#### [What to do]
Gather all lines with "computer" from the records.

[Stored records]
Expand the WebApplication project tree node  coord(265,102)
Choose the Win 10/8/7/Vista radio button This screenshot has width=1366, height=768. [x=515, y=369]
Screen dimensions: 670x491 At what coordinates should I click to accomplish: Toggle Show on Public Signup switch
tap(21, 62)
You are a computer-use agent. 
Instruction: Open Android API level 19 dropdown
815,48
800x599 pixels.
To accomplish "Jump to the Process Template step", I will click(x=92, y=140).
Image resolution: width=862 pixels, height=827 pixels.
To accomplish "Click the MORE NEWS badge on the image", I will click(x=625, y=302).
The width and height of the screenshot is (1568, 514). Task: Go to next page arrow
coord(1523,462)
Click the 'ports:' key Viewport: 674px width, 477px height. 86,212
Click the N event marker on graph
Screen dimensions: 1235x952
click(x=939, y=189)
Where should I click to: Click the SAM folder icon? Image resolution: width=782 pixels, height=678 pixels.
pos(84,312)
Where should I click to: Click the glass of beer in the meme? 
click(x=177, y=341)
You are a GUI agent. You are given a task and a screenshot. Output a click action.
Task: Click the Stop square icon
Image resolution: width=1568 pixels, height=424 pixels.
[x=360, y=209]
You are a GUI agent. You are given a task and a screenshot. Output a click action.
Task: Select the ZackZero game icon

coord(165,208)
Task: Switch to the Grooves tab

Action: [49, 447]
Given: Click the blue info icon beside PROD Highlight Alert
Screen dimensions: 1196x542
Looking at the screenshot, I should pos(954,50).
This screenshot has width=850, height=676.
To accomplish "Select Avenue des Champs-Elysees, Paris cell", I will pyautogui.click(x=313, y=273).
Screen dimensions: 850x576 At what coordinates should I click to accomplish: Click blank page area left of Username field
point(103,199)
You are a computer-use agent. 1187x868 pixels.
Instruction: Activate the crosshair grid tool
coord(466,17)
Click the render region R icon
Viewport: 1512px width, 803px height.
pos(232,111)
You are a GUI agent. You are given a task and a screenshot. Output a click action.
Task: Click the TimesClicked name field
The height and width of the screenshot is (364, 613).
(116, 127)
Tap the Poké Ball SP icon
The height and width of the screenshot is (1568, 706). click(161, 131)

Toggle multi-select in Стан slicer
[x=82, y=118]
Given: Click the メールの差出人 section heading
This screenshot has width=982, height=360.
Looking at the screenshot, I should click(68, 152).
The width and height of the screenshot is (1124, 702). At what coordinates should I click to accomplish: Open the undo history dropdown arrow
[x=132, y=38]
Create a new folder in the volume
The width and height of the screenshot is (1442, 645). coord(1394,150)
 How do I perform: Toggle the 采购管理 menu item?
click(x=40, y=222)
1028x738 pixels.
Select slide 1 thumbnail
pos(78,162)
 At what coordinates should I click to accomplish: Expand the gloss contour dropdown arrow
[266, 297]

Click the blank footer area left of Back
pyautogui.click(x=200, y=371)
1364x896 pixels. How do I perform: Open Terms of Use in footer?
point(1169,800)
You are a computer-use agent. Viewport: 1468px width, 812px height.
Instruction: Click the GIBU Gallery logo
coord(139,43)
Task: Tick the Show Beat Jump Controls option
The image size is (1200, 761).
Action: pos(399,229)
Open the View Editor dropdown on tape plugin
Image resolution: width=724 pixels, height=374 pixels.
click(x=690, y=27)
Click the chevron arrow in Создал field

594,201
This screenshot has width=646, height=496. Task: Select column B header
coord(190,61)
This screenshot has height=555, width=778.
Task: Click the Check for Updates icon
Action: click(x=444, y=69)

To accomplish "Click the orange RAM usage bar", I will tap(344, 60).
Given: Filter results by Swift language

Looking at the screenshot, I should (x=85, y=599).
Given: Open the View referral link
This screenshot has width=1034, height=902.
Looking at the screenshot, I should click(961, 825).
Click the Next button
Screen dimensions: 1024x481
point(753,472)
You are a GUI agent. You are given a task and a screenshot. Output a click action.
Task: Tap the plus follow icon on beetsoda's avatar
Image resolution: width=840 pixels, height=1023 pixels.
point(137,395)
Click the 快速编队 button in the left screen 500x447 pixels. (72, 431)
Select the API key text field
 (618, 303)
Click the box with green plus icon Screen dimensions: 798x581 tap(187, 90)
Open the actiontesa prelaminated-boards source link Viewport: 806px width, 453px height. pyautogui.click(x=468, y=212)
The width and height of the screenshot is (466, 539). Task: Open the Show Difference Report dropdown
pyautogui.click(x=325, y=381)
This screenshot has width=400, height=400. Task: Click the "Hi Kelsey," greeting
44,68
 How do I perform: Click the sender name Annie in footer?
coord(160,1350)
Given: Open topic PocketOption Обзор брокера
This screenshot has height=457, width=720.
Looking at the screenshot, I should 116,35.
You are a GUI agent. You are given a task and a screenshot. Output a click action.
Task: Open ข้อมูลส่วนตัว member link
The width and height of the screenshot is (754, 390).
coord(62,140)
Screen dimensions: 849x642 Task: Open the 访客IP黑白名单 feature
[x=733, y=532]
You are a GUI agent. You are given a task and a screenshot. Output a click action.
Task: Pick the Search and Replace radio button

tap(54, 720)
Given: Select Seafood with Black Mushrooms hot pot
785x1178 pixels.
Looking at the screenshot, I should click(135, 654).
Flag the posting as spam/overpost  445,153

#### [Your response]
You are a computer-use agent. 
You are a computer-use agent. 1187x868 pixels.
You are a computer-use agent. Viewport: 1468px width, 812px height.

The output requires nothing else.